Transformations are operations that create new RDDs/DataFrames from existing ones.

  • Lazy Evaluation: Not executed immediately when called
  • Immutability: Creates new data without modifying original
  • DAG Construction: Adds operations to the execution plan (DAG)
// These lines don't execute - they just add to the DAG
Dataset<Row> df = spark.read().csv("data.csv");
Dataset<Row> filtered = df.filter(col("age").gt(30));      // Transformation
Dataset<Row> selected = filtered.select("name", "age");    // Transformation

// Nothing has executed yet!

Action#

Actions are operations that trigger actual computation and return results.

  • Immediate Execution: Executes DAG to produce results
  • Result Return: Returns values to Driver or saves externally
  • Job Creation: Each Action creates one Job
// When Action is called, the entire DAG executes
long count = selected.count();        // Action! → Job executes
selected.show();                      // Action! → Job executes
List<Row> rows = selected.collectAsList();  // Action!  Job executes

Why Lazy Evaluation?#

1. Optimization Opportunities#

Lazy evaluation allows Spark to analyze and optimize the entire DAG.

// Code that looks inefficient
Dataset<Row> result = df
    .select("name", "age", "salary", "department")  // Select 4 columns
    .filter(col("age").gt(30))                       // Filter
    .select("name", "age");                          // Use only 2 columns

// Catalyst Optimizer optimizes:
// → Executes select("name", "age") first to remove unnecessary columns
//  Actually reads only "name", "age" and filters

2. Pipelining#

Multiple Transformations are pipelined within a single Stage:

// Logically 3 iterations
Dataset<Row> result = df
    .filter(col("status").equalTo("ACTIVE"))
    .map(row -> transform(row))
    .filter(col("score").gt(80));

// Actually processed in 1 iteration (pipelining)
// filter1  map  filter2 applied sequentially to each record

3. Avoiding Unnecessary Computation#

Dataset<Row> expensive = df
    .groupBy("category")
    .agg(complexAggregation());

// If not used later, computation is skipped
// If only take(1) is called, only computes what's needed
Row first = expensive.first();

Types of Transformations#

Narrow Transformations#

Each input partition contributes to at most one output partition. No shuffle occurs.
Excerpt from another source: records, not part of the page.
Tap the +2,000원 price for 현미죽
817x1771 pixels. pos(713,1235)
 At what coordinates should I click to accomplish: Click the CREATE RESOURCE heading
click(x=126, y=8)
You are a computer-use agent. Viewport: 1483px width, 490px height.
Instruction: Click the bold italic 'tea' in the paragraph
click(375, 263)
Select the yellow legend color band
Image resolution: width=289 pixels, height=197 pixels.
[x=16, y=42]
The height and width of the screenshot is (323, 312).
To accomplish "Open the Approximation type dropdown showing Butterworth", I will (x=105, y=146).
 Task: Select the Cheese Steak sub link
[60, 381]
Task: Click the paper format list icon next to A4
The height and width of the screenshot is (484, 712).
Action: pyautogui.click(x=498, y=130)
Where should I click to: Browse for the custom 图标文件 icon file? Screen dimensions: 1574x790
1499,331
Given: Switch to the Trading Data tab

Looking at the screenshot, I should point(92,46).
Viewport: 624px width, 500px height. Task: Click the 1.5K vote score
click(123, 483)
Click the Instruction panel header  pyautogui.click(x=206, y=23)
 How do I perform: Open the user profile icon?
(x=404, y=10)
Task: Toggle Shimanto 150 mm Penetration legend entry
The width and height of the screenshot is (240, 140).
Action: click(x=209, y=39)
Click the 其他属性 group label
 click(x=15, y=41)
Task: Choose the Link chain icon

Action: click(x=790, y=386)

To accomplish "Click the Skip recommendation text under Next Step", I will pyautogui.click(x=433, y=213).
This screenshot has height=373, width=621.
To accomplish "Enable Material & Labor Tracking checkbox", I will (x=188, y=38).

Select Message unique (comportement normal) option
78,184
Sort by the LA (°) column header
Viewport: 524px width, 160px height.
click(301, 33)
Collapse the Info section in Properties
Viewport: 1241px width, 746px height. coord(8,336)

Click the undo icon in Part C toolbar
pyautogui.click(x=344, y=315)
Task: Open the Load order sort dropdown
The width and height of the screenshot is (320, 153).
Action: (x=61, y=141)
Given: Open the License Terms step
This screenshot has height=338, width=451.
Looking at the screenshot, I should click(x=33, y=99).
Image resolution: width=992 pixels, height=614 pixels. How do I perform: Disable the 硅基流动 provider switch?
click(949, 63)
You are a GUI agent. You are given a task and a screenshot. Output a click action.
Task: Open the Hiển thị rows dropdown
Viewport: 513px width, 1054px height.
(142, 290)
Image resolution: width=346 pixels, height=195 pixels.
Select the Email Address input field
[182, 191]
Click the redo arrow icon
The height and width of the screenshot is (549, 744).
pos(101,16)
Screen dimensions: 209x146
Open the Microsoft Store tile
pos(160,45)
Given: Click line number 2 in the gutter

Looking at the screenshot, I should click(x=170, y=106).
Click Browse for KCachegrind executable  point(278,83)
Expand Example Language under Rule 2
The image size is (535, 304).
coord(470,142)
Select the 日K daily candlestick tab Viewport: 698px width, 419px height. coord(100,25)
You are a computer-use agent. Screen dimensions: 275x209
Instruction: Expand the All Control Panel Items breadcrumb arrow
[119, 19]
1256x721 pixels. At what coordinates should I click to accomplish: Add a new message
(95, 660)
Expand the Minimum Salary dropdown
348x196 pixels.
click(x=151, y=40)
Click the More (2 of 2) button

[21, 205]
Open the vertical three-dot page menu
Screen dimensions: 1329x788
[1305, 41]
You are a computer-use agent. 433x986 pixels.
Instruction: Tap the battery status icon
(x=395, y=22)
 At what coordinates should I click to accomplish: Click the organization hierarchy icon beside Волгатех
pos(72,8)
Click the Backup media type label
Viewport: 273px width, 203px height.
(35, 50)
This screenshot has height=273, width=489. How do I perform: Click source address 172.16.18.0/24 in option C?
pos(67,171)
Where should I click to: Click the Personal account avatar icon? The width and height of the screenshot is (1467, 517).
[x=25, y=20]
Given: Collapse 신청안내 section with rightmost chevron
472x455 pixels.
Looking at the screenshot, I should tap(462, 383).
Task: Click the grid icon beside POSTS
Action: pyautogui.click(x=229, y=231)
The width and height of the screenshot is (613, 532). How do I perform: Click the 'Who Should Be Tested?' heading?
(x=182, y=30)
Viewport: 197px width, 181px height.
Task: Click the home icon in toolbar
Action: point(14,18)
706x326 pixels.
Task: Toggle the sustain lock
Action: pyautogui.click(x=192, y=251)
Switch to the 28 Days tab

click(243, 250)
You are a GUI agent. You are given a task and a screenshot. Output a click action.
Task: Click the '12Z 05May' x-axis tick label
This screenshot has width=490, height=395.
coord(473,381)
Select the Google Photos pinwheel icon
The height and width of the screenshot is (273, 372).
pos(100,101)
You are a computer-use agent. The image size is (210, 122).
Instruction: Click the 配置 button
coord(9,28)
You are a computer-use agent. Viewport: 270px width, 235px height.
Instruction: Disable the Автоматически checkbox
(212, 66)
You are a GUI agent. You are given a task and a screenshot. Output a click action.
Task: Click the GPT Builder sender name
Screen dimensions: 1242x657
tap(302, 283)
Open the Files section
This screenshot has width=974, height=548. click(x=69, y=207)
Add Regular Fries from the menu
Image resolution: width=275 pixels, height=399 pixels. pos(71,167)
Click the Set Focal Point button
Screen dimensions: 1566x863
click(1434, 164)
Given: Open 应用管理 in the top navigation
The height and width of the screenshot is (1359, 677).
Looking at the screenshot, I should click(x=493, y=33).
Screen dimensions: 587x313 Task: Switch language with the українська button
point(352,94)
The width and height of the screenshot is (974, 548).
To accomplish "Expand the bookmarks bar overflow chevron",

// map - transform each element
Dataset<Row> doubled = df.withColumn("doubled", col("value").multiply(2));

// filter - conditional filtering
Dataset<Row> adults = df.filter(col("age").geq(18));

// flatMap - 1:N transformation
Dataset<String> words = df.flatMap(
    row -> Arrays.asList(row.getString(0).split(" ")).iterator(),
    Encoders.STRING()
);

// select - column selection
Dataset<Row> subset = df.select("name", "email");

// withColumn - add/modify column
Dataset<Row> enhanced = df.withColumn("year", year(col("date")));

// union - combine two DataFrames (partitions maintained)
Dataset<Row> combined = df1.union(df2);

// sample - sampling
Dataset<Row> sampled = df.sample(0.1);  // 10% sample

Characteristics:

  • Processing completed within same partition
  • No network I/O
  • Very efficient
  • Consecutive Narrow Transformations are pipelined

Wide Transformations#

Data from multiple input partitions contributes to one output partition. Shuffle occurs.

// groupBy - grouping
Dataset<Row> grouped = df.groupBy("department").agg(sum("salary"));

// join - joining
Dataset<Row> joined = employees.join(departments, "department_id");

// distinct - deduplication
Dataset<Row> unique = df.distinct();

// repartition - partition redistribution
Dataset<Row> repartitioned = df.repartition(100);
Dataset<Row> repartitionedByKey = df.repartition(col("key"));

// orderBy/sort - global sorting
Dataset<Row> sorted = df.orderBy(col("salary").desc());

// reduceByKey (RDD) - aggregation by key
JavaPairRDD<String, Integer> reduced = pairRdd.reduceByKey(Integer::sum);

Characteristics:

  • Data redistribution (shuffle) required
  • Network I/O occurs
  • Becomes Stage boundary
  • Greatest impact on performance

Types of Actions#

Value-Returning Actions#

// collect - bring all data to Driver (caution: OOM with large data)
List<Row> allRows = df.collectAsList();

// first/head - first element
Row firstRow = df.first();
Row headRow = df.head();

// take - first n elements
List<Row> topN = df.takeAsList(10);

// count - number of elements
long rowCount = df.count();

// reduce - aggregation (RDD)
int sum = numbersRdd.reduce(Integer::sum);

Output Actions#

// show - console output
df.show();
df.show(20);                    // 20 rows
df.show(20, false);             // no string truncation
df.show(20, 100, false);        // max 100 chars, no truncation

// printSchema - schema output
df.printSchema();

// describe - statistics output
df.describe("age", "salary").show();

Save Actions#

// write - save to file
df.write()
    .mode("overwrite")           // overwrite, append, ignore, error
    .partitionBy("year", "month")
    .parquet("output/data");

// saveAsTable - save to Hive table
df.write()
    .mode("overwrite")
    .saveAsTable("my_table");

// foreach - execute function on each partition
df.foreach(row -> {
    // Runs on Executor
    externalSystem.write(row);
});

// foreachPartition - partition-level processing
df.foreachPartition(partition -> {
    Connection conn = getConnection();
    while (partition.hasNext()) {
        Row row = partition.next();
        insertToDb(conn, row);
    }
    conn.close();
});

Understanding Execution Flow#

DAG Construction and Execution#

Dataset<Row> df = spark.read().csv("data.csv");

// Step 1: Build DAG (Transformations)
Dataset<Row> step1 = df.filter(col("status").equalTo("ACTIVE"));
Dataset<Row> step2 = step1.select("id", "name", "score");
Dataset<Row> step3 = step2.filter(col("score").gt(80));

// Not executed yet - only DAG is built

// Step 2: Action called → Job created → Execution
long count = step3.count();  // Job 1 executes

// Step 3: Another Action → New Job executes
step3.show();               // Job 2 executes (recomputes from start)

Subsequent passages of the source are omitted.